One thing you might want to consider, is PM preschool. I didn't even realize this was an option until I researched preschools last yr. I am due with a baby a month after you are and DREAD what mornings are going to be like when the school yr starts. If yesterday morning was any indication of what it may be like (DS2, goofed around and fell down a flight of stairs and tore his upper frenulum, he's ok, but it was bloody and he has bruises on his face, then the stupid dog pooped all over the kitchen to top it off and the weather was horrid and I had to cancel some activities I am in charge of so was on the phone a lot, etc.), I think we are going to enroll my oldest into PM 1/2 day K, and my younger one into PM preschool (same school, so I can do drop offs and pick ups at the same time, preschool isn't 5 days a wk though). I just know that with a nursling that mornings will be S.L.O.W and I am NOT a morning person to begin with. Plus getting two semi-indep kids ready for school (and drive them), which I can barely manage now, would just seem like I'd be setting myself up for failure.

m448
01-14-2009, 05:12 PM
I agree that staying home is a good option. We're homeschoolers but even if we had not chosen that option I would have kept them at home until kindy. Aside from the rush-rush to get out and then go pick up your preschool aged child gets a safe environment for working through the sibling adjustment. Also less likely to bring home any and every illness at preschool for the baby too kwim?

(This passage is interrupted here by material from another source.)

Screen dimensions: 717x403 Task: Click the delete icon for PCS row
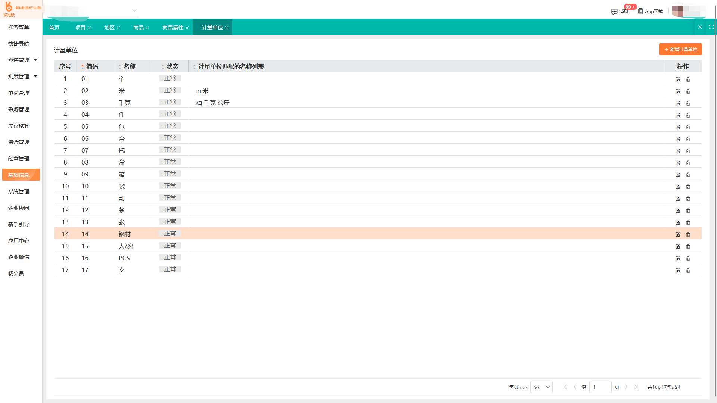(689, 257)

I honestly haven't found it terribly hardER to have the kids at home at that age. You'll be breaking up arguments for ever anyway whether they are home during the day or the evening but with the siblings at home you get to foster that relationship with more time spent together and get to fend off the "you're a baby"ies from getting in the way.

WatchingThemGrow
02-21-2009, 08:54 AM
Just wanted to update this thread. We only applied to the ONE preschool across the street from our house. She's #4 on the girl list for 3 y.o.'s. The director told me in Dec. they only expect about 8 slots total for both classes, so basically, they'll have to lose a lot of kids for her to get in. We do have a relatively mobile population here, so, we'll see.

I still think it will be extremely difficult to get up and out with everyone by 8:45 those mornings, but I'm hoping DH will adjust his schedule or I'll get some amazing burst of energy when DS2 is about 3 mos. old, LOL.

Thanks again for all your encouragement that we'll be okay either way...

WatchingThemGrow
03-16-2009, 02:31 PM
And another update...

Apparently, the economy is having an effect on preschool enrollment. At least that's what I heard from one friend... She said people aren't sending their kids if it is just a "luxury" to send them right now.

DD moved up quickly on the list and got the call last week! She's going to be enrolled in the Tuesday-Thursday 3 yo's class across the street from our neighborhood. I think that will be relatively manageable. And... with our proximity, I'm hoping that someone will offer to help out with rides sometimes in exchange for something.

My plan is to get up and walk her over on the days that I can (around nursing sessions) using the Ergo, the double stroller, and the HitchHiker board. Just seems easier than carseats for some reason. Pickup is drive through, so I won't have to get DS1 and DS2 out of the car if we do end up doing errands and swing by to get her. hip hip hooray!!!